■ **Exercise goal**
Where does the string "agent" appear in the records? Copy every line that contains it.

Dataset entries
*** Block opens ***

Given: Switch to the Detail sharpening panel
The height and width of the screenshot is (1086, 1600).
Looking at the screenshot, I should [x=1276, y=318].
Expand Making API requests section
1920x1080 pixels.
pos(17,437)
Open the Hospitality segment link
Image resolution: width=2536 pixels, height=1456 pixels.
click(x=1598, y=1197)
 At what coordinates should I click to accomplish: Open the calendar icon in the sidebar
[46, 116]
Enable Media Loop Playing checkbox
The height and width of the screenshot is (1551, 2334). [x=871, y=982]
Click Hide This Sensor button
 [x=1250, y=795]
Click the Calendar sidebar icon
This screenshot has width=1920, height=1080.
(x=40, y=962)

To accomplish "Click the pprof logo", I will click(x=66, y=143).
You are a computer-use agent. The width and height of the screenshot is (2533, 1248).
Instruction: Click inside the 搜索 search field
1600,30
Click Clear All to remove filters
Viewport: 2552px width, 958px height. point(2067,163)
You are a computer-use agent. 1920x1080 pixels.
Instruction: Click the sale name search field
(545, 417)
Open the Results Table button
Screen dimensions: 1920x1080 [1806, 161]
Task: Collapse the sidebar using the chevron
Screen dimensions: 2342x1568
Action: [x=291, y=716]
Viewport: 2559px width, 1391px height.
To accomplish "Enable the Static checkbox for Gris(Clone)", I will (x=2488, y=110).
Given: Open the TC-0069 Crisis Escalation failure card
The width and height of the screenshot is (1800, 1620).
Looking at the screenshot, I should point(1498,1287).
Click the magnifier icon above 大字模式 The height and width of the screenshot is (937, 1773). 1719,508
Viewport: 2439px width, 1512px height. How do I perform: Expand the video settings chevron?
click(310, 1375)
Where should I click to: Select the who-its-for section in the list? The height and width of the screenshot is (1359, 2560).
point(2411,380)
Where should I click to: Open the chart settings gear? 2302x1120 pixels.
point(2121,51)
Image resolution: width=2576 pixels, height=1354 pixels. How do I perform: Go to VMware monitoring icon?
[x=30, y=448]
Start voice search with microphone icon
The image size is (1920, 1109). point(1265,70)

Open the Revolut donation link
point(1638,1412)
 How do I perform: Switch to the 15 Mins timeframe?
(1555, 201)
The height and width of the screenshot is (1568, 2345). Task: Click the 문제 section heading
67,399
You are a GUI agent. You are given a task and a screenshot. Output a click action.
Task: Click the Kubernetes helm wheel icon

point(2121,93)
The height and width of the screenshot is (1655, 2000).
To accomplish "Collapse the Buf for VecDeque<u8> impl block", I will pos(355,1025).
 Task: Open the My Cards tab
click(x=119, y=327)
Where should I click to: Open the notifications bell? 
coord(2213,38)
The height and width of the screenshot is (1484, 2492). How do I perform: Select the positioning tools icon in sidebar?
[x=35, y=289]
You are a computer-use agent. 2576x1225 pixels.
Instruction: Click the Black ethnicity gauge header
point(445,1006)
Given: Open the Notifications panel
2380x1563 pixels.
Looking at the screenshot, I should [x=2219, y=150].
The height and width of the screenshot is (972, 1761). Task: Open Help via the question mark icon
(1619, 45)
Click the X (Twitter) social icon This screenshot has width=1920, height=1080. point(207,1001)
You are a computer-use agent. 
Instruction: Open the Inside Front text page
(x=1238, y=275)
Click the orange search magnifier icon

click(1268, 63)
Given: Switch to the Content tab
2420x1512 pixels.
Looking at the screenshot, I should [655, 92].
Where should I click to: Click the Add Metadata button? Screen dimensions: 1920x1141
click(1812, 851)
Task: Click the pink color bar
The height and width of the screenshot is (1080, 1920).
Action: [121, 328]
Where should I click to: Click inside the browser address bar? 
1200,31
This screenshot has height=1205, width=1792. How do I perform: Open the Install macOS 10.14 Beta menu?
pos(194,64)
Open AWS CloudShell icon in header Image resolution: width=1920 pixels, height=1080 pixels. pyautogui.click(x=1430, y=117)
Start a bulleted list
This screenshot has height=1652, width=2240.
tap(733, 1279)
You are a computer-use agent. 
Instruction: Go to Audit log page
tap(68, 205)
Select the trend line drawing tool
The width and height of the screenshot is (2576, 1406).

*** Block closes ***

■ **Answer to the problem**
You are a computer-use agent. The width and height of the screenshot is (2533, 1248).
You are a computer-use agent. 1920x1080 pixels.
You are a GUI agent. You are given a task and a screenshot. Output a click action.
You are a computer-use agent. 2576x1225 pixels.
You are a computer-use agent. 
You are a computer-use agent. 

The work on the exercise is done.